**Task:**
Which of the lines below hold "Fibonacci"? Please return each one.

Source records
--- START ---

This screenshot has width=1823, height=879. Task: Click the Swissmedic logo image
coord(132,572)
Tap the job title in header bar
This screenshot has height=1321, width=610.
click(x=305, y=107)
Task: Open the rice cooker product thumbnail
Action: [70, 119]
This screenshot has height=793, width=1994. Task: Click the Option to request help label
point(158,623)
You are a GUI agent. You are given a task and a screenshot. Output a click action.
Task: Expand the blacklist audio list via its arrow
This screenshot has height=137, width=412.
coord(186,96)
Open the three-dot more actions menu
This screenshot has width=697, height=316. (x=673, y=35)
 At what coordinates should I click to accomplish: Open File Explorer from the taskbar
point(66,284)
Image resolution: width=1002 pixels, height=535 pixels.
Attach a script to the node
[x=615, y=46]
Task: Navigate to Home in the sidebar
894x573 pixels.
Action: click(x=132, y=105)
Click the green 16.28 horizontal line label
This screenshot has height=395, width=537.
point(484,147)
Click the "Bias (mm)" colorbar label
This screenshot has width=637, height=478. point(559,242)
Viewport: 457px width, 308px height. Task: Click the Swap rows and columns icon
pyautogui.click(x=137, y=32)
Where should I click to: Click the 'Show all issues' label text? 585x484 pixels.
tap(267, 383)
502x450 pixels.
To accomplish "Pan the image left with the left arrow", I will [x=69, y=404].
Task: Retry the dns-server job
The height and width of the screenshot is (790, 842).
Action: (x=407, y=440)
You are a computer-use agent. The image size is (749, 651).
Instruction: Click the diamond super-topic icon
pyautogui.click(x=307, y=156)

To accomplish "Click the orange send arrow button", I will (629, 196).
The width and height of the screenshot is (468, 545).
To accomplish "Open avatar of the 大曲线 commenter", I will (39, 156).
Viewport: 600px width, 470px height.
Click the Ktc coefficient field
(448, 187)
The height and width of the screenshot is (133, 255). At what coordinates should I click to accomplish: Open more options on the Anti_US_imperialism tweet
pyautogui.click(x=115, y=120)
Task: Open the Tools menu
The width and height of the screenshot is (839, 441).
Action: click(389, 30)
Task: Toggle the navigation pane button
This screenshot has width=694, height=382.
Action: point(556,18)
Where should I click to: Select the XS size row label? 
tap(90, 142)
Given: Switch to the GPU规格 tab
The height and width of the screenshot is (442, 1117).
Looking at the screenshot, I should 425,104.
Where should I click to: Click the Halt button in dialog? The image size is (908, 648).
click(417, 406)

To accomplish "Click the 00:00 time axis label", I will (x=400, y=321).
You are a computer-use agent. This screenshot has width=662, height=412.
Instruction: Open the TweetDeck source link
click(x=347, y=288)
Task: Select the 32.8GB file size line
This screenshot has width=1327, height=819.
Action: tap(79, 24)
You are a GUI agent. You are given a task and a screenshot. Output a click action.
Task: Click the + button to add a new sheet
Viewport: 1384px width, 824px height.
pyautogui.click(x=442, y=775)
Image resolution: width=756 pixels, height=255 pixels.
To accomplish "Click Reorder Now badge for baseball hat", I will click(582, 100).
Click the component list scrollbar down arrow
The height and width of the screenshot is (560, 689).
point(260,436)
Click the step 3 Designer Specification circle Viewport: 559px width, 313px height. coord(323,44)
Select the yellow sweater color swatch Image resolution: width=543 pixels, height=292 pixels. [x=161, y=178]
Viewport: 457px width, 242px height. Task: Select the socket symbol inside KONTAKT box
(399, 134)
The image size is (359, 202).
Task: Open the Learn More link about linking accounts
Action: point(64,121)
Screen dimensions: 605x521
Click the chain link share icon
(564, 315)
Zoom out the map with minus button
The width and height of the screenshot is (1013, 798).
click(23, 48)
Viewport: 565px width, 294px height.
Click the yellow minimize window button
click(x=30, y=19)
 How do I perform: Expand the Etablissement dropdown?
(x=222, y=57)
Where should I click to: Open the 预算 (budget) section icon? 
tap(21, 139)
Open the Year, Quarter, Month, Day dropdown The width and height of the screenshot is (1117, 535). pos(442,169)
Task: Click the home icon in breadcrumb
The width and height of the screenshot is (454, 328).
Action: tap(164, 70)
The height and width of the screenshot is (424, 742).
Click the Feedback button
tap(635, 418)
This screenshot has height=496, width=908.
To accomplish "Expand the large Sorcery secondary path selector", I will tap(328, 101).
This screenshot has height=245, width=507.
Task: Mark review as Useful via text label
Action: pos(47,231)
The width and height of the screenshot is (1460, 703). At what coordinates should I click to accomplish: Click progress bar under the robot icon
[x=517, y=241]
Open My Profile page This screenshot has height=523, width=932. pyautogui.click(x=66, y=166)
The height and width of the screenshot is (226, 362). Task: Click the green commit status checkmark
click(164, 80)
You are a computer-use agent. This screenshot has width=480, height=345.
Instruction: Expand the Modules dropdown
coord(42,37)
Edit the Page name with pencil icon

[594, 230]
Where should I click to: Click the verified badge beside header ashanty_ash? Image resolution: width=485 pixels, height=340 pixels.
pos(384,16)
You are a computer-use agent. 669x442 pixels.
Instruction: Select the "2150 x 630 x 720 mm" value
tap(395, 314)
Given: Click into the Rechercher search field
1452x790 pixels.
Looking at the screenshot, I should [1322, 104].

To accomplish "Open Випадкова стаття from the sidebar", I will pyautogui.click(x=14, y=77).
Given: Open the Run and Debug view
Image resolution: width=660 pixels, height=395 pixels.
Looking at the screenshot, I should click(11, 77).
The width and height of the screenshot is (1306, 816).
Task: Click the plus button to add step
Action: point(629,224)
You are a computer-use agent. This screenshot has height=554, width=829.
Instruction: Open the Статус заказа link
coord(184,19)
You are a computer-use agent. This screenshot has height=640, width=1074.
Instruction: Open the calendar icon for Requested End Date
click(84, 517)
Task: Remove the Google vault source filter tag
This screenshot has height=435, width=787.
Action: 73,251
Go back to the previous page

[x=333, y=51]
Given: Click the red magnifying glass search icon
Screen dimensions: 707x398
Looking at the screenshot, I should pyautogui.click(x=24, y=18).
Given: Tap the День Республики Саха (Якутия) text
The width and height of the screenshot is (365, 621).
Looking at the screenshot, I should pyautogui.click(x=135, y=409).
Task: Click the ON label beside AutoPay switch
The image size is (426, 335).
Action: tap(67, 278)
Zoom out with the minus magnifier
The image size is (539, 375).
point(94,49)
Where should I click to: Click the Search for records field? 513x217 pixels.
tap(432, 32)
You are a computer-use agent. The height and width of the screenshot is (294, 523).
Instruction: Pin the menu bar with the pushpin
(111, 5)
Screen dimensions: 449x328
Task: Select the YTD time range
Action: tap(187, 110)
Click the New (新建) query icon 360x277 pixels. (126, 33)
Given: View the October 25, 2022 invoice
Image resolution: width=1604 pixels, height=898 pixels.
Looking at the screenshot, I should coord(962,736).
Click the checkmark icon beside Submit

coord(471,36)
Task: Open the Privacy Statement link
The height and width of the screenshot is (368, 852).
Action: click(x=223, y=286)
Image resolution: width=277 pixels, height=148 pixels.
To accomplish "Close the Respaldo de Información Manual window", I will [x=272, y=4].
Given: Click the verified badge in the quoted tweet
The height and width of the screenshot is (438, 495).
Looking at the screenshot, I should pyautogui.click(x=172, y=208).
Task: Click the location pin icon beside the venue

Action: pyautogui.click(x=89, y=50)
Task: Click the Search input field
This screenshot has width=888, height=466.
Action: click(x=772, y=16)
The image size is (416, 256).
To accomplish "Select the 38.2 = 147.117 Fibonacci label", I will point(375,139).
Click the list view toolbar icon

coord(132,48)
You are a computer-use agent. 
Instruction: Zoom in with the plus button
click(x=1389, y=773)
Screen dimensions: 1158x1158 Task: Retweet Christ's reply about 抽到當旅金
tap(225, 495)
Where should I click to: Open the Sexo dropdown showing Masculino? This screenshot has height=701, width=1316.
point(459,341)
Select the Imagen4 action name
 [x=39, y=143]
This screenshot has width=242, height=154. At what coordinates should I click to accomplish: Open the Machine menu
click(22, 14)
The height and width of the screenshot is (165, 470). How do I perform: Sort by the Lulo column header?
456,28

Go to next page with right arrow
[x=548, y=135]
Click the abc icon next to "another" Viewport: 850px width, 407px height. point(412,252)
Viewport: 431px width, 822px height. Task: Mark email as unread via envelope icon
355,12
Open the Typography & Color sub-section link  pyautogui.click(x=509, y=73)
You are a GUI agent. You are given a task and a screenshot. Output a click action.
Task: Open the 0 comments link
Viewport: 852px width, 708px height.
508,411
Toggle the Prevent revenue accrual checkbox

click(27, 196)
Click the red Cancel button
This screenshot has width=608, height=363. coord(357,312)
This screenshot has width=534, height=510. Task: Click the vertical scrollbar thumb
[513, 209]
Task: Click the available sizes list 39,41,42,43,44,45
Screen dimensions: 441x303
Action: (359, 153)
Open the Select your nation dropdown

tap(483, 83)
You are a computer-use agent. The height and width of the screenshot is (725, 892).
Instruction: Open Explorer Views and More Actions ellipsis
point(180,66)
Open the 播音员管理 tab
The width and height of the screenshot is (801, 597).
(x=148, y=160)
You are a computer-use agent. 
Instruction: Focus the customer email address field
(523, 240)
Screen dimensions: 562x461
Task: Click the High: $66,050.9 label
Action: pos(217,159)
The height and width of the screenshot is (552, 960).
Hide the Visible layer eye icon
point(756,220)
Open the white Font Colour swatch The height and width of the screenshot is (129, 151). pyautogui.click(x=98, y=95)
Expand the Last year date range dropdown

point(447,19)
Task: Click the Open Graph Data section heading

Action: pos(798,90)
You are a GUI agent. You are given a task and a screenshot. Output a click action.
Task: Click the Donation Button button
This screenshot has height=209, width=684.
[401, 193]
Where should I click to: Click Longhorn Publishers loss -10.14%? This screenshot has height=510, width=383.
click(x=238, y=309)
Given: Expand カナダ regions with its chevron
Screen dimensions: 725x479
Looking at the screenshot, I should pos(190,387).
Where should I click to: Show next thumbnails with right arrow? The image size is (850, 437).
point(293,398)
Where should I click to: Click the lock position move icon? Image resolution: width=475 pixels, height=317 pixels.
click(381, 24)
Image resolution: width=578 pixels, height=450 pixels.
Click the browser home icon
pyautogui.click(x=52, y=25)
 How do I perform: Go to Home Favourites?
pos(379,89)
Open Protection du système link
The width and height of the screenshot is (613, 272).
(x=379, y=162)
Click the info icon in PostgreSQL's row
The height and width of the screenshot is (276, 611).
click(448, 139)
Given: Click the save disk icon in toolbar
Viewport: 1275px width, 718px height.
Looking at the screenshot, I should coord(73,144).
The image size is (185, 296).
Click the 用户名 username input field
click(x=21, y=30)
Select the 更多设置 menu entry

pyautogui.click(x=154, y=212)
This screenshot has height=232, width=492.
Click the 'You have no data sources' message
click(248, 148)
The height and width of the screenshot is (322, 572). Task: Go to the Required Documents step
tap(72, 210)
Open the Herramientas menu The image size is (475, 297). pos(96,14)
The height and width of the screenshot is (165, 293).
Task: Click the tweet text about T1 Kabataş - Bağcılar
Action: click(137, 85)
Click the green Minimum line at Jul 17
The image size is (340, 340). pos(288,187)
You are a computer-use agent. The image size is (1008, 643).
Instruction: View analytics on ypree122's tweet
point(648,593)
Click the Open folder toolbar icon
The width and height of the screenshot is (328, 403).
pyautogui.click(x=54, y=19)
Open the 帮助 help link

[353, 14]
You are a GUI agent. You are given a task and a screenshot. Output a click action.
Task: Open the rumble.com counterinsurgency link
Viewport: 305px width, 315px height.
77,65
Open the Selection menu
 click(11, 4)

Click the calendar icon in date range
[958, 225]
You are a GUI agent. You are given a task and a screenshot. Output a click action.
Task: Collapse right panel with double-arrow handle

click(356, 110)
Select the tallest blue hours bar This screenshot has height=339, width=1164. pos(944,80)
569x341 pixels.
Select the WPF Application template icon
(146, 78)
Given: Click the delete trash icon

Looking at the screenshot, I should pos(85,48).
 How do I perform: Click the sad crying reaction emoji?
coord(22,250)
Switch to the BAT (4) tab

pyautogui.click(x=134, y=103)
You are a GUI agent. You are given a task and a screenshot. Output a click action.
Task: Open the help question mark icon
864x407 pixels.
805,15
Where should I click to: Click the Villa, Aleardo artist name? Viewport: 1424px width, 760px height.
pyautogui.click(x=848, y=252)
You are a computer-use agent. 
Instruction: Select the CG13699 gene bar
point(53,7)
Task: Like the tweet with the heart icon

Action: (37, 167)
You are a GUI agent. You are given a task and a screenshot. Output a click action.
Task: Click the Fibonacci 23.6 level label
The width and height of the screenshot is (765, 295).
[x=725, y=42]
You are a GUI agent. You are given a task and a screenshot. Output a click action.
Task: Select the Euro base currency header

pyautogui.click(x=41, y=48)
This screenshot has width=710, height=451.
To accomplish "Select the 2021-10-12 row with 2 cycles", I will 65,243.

--- END ---

**Your response:**
To accomplish "Select the 38.2 = 147.117 Fibonacci label", I will point(375,139).
Task: Click the Fibonacci 23.6 level label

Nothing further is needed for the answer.